> I think anthropic with its enterprise strategy and google with its integration in everything have a bit of a moat.
But... Anthropic doesn't have a moat. It's clear at this point that SOTA models are not a moat, and Opus 4.6-level (or GLM 5.2) is sufficient.
Google, though... they own the entire vertical, from the semiconductors to the end-user software. They may have a moat.
Observationally, for people that /aren't/ using models to code but to just do their white-collar job, claude.ai /is/ AI, now. The entire perspective for how to use AI is through claude skills, claude projects, claude cowork, etc. They've massively won the corp buy-in at the moment I believe.
I guess I’m thinking a lot of companies seem to be getting Claude code subscriptions. It usually takes some time and effort for an org to switch away from one solution. In the meantime a lot of workflows get more and more tied to Claude in particular.
It’s not much of a moat, but it’s more than a lot of orgs have.
obligatory correction: the semiconductor layer is still owned by TSMC and Samsung. Google sketches chip designs for them to implement - that's the lowest layer they control. I am not denying that this is impressive.
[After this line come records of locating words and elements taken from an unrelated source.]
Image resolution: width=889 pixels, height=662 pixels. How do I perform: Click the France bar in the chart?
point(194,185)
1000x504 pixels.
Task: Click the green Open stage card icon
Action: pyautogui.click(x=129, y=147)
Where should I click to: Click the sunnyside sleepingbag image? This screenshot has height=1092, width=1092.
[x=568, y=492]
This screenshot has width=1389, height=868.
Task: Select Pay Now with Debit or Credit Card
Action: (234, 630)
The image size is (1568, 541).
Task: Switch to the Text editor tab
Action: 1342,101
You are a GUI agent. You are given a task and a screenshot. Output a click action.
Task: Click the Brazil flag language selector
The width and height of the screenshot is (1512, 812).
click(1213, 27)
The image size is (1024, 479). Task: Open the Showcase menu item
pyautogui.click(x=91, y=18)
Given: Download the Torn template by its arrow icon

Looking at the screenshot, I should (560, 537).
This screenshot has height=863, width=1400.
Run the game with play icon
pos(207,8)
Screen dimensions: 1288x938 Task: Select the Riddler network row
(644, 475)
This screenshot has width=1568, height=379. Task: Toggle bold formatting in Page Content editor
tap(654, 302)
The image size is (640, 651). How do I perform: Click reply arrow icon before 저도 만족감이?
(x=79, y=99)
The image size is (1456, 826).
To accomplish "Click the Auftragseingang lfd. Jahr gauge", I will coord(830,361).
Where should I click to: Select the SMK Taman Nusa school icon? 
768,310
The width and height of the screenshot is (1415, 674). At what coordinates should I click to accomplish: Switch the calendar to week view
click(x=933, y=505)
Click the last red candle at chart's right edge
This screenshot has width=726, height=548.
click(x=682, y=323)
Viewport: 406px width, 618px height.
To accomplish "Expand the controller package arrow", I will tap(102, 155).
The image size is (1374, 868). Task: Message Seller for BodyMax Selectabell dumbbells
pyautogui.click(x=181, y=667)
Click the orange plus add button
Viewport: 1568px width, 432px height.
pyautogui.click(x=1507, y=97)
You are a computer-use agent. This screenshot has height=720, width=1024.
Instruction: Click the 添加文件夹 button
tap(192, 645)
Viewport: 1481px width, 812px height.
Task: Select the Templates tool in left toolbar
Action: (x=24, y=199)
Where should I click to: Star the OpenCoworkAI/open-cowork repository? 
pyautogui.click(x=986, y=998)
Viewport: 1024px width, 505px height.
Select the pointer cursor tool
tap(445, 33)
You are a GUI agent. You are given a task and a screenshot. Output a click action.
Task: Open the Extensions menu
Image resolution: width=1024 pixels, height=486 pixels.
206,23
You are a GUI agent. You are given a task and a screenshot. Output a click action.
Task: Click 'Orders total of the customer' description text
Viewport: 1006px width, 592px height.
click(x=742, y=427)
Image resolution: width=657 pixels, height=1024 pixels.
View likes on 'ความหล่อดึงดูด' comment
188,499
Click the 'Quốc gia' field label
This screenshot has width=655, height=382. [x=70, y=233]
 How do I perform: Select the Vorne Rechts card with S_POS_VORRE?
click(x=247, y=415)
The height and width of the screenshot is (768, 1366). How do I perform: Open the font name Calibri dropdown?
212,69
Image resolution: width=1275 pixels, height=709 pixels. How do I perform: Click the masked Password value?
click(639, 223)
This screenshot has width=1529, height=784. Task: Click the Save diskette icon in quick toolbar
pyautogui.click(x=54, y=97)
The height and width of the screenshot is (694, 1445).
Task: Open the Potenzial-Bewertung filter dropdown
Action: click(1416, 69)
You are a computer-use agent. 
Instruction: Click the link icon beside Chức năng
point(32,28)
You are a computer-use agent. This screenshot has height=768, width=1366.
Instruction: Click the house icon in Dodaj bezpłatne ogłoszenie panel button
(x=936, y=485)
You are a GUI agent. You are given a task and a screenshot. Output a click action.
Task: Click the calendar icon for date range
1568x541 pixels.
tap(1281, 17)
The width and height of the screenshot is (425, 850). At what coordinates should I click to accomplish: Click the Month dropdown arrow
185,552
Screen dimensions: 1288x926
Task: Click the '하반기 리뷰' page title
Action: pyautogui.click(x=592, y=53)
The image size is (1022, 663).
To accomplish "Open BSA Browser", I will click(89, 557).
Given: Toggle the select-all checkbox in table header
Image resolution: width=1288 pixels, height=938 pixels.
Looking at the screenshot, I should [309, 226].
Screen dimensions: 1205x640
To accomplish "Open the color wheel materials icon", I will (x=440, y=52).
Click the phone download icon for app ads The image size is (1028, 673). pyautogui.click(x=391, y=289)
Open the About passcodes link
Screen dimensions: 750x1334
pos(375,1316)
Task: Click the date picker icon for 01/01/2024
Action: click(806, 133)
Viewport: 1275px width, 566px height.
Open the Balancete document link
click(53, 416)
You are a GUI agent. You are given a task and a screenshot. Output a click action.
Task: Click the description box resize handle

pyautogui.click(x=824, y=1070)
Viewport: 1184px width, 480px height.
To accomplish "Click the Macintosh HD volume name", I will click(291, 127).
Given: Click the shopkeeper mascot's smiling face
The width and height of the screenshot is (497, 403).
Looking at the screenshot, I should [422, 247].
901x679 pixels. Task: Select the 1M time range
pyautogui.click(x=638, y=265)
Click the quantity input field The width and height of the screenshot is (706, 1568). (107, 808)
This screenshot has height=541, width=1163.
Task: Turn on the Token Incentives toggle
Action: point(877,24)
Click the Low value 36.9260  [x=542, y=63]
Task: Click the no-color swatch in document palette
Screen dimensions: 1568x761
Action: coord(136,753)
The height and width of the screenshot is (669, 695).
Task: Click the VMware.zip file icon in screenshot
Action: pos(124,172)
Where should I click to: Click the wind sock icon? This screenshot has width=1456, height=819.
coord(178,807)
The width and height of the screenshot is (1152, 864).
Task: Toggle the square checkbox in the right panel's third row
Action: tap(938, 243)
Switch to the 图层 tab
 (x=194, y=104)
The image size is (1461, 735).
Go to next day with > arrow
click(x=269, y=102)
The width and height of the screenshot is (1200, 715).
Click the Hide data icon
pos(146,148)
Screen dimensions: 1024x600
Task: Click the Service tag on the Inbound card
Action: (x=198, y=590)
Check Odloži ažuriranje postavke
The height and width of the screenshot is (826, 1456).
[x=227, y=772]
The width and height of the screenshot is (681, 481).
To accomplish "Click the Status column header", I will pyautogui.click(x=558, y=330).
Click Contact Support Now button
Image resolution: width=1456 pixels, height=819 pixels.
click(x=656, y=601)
The narrative that superintelligence is imminent is partially at fault here.
There are competing definitions of what intelligence even is, and the one that I find most striking is from Francois Chollet which is that intelligence can be boiled down to skill acquisition efficiency. This type of definition makes intelligence more akin to polishing a ball than growing a watermelon.
The superintelligence doomers warn that the watermelon is going to start growing exponentially and crush everyone. But what might actually be happening is that we are not growing a watermelon but rather polishing the ball until its really smooth and shiny. There's a point where you can get it to micron levels of polish but for most tasks (white collar text domains tasks), it's smooth enough! You will be able to go to the ball store and buy a low cost made in china ball for most tasks.
The real challenge is actually branching out domains and modalities to tackle things like blue collar labor. Over time, white collar work automatable or able to be made hyperefficient by LLMs will see LLM commoditization.